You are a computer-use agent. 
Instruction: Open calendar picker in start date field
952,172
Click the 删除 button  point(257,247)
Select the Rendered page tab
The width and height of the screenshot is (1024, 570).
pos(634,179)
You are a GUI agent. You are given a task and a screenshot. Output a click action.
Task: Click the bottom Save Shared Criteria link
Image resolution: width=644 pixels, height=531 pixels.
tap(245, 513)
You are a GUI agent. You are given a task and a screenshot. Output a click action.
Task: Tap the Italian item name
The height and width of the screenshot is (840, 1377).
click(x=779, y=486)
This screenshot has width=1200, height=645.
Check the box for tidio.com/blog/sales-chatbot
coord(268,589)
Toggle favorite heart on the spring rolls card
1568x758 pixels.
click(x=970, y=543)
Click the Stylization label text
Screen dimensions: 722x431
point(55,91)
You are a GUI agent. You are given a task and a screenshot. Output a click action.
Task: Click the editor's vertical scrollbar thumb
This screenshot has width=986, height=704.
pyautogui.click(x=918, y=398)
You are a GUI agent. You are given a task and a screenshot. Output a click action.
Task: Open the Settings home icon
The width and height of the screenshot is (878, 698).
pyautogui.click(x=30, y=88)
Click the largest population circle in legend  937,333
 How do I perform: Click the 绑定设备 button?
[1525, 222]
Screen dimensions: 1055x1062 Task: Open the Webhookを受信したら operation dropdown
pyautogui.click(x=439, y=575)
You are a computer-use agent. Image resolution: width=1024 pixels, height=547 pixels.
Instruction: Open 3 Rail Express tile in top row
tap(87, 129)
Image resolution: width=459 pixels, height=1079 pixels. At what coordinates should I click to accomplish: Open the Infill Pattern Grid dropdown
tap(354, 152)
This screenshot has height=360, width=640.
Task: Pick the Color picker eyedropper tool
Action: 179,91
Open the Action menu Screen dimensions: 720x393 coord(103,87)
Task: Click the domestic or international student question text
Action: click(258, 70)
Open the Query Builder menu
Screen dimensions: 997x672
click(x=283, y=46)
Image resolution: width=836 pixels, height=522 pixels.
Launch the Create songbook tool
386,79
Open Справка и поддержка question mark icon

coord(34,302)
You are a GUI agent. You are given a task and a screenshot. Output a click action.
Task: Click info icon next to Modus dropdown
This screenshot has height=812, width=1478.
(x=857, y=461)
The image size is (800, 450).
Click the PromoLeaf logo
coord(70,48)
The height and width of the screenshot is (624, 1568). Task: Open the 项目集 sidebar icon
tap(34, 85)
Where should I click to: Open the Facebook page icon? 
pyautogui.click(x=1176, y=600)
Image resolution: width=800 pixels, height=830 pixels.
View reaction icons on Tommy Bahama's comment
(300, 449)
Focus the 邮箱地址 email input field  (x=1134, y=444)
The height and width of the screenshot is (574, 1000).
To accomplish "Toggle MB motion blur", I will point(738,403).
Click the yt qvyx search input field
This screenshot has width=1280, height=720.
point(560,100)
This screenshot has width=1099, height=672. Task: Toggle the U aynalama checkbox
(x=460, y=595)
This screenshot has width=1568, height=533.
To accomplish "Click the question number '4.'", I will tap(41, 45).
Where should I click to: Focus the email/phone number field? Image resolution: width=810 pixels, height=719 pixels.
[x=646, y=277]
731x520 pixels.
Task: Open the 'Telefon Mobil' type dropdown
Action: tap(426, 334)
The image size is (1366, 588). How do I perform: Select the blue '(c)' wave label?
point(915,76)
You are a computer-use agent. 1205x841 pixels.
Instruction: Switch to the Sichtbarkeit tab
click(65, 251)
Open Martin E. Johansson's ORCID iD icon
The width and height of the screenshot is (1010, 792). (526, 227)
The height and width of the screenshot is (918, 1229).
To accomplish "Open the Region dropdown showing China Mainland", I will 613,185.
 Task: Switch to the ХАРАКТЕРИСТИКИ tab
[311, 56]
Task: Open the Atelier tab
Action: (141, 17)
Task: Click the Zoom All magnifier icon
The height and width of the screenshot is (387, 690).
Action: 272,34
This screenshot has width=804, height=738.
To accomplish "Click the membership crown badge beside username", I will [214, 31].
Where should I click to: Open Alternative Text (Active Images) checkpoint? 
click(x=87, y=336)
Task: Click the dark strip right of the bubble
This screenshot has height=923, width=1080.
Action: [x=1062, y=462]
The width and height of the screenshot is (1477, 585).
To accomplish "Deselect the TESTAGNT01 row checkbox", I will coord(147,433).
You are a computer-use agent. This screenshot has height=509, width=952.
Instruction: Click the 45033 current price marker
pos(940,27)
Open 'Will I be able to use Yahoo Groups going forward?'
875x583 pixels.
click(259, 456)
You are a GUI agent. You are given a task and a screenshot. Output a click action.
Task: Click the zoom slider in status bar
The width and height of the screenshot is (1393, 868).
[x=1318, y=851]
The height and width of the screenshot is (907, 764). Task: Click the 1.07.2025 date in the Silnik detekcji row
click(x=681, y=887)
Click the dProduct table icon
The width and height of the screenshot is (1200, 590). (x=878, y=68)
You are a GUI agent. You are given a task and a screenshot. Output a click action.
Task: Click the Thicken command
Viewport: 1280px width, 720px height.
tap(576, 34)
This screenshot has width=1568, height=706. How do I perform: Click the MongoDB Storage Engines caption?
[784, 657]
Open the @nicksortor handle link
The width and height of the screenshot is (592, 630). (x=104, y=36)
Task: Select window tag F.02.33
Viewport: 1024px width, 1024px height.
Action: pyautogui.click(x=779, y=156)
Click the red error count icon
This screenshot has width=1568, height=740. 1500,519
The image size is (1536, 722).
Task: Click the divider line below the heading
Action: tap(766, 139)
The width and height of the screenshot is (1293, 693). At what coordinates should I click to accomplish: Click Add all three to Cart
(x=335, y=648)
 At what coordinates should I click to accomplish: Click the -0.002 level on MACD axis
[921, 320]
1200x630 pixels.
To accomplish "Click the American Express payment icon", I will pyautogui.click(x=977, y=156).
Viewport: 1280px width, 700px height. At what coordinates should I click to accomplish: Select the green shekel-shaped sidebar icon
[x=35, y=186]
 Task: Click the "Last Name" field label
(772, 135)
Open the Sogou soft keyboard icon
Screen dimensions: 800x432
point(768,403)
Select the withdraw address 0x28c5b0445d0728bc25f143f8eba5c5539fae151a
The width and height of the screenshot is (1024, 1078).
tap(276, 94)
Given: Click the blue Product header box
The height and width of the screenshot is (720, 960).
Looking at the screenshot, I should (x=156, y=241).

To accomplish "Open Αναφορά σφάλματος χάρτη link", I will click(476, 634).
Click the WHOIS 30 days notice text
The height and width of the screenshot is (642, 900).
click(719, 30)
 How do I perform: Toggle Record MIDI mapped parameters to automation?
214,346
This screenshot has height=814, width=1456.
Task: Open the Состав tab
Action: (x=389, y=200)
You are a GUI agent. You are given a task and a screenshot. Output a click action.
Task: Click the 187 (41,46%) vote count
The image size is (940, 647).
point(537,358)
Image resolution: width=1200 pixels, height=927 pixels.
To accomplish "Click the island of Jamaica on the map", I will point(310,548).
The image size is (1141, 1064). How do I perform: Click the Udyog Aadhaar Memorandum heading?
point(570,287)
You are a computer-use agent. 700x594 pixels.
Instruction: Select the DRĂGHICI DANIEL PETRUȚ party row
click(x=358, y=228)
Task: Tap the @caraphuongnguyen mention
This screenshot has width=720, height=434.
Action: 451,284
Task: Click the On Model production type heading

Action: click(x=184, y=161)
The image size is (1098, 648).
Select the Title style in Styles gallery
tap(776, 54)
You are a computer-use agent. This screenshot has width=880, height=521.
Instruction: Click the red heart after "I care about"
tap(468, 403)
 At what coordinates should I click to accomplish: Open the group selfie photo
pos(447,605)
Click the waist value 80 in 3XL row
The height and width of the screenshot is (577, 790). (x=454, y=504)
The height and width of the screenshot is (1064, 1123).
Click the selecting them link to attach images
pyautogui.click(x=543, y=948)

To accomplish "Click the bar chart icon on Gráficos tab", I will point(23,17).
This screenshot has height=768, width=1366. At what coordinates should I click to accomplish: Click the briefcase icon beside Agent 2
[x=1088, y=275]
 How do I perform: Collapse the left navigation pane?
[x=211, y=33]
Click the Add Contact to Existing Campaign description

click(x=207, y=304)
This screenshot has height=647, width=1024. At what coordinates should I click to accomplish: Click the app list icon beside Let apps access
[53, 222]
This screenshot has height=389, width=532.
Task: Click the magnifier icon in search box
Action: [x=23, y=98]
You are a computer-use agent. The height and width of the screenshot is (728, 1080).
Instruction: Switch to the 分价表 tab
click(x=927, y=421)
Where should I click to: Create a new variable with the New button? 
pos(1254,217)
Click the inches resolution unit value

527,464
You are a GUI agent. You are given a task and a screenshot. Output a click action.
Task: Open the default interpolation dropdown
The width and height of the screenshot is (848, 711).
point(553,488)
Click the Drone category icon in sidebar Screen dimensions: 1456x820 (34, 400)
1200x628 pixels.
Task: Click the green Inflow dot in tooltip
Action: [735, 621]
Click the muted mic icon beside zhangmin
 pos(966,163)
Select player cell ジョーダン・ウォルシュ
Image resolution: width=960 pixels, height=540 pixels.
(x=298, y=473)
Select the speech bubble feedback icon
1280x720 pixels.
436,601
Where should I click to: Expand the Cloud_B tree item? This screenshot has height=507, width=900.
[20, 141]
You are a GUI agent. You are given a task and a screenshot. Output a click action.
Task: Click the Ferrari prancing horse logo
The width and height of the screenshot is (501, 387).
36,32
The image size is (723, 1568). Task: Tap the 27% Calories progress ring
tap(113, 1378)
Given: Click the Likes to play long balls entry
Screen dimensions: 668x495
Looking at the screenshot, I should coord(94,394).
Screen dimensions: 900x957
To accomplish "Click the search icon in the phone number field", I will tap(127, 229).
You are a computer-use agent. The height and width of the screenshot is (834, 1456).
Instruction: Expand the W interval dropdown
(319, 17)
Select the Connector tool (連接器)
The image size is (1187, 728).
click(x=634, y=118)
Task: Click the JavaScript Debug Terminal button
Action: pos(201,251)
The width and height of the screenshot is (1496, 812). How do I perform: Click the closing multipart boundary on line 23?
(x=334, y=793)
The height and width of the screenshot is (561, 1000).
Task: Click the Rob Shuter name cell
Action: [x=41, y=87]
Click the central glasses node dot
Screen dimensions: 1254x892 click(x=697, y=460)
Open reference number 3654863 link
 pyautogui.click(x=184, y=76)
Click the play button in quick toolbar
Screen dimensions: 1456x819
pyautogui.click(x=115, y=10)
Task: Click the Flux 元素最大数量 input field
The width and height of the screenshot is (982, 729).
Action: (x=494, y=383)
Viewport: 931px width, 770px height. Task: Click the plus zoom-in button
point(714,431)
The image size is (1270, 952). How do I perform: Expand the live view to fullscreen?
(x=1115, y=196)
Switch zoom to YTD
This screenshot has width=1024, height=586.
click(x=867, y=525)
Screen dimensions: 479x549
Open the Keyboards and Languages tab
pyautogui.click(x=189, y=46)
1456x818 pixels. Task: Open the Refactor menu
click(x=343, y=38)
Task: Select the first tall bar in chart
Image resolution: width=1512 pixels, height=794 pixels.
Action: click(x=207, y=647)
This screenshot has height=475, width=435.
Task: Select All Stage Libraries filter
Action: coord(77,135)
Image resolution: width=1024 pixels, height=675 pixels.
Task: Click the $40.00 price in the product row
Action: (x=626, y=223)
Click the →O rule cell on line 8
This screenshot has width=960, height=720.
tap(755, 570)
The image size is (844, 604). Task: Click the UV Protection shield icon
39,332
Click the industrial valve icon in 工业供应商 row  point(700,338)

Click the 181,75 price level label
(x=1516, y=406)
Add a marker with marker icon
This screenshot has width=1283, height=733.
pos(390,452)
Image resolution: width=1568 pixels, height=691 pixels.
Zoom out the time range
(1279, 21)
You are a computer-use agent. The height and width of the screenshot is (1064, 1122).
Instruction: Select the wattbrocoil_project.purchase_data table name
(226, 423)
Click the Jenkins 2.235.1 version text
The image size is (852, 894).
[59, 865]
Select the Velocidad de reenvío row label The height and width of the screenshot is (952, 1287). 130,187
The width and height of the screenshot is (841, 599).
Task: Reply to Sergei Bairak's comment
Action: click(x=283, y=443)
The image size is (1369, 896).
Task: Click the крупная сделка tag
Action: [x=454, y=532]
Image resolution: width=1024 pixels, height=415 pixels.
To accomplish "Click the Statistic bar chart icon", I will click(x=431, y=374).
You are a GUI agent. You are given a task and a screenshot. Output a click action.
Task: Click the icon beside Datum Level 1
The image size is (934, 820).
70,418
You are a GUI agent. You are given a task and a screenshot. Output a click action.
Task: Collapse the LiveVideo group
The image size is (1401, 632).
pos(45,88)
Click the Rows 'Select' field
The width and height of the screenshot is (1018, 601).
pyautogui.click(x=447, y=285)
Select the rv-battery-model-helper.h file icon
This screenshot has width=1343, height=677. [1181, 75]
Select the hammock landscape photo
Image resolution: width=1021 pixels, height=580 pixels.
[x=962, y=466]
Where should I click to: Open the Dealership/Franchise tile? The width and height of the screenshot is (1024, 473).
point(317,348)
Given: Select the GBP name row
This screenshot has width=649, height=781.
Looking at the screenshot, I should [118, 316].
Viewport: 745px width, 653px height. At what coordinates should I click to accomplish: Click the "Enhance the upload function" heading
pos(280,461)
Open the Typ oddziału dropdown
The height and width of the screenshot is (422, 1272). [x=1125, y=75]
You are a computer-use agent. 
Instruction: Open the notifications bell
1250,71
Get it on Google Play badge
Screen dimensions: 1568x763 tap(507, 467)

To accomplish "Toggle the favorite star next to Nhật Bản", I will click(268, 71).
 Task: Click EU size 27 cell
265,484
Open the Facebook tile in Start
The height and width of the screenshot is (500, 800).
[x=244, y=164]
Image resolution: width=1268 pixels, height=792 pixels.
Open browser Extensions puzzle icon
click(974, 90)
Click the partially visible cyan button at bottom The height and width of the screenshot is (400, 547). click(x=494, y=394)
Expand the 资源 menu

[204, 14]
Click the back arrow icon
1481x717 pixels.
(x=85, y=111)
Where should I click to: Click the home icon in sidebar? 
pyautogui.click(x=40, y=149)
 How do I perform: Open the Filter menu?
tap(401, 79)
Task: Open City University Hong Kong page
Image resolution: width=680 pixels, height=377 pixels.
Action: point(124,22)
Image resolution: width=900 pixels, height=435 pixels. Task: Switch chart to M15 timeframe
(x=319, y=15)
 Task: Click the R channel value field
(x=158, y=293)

* * * *

== What to produce ==
Only one stretch is wanted, so please give again exactly the lines from the start of the data through the line containing "Task: Click the editor's", both ends included.

== Solution for this exercise ==
You are a computer-use agent. 
Instruction: Open calendar picker in start date field
952,172
Click the 删除 button  point(257,247)
Select the Rendered page tab
The width and height of the screenshot is (1024, 570).
pos(634,179)
You are a GUI agent. You are given a task and a screenshot. Output a click action.
Task: Click the bottom Save Shared Criteria link
Image resolution: width=644 pixels, height=531 pixels.
tap(245, 513)
You are a GUI agent. You are given a task and a screenshot. Output a click action.
Task: Tap the Italian item name
The height and width of the screenshot is (840, 1377).
click(x=779, y=486)
This screenshot has width=1200, height=645.
Check the box for tidio.com/blog/sales-chatbot
coord(268,589)
Toggle favorite heart on the spring rolls card
1568x758 pixels.
click(x=970, y=543)
Click the Stylization label text
Screen dimensions: 722x431
point(55,91)
You are a GUI agent. You are given a task and a screenshot. Output a click action.
Task: Click the editor's vertical scrollbar thumb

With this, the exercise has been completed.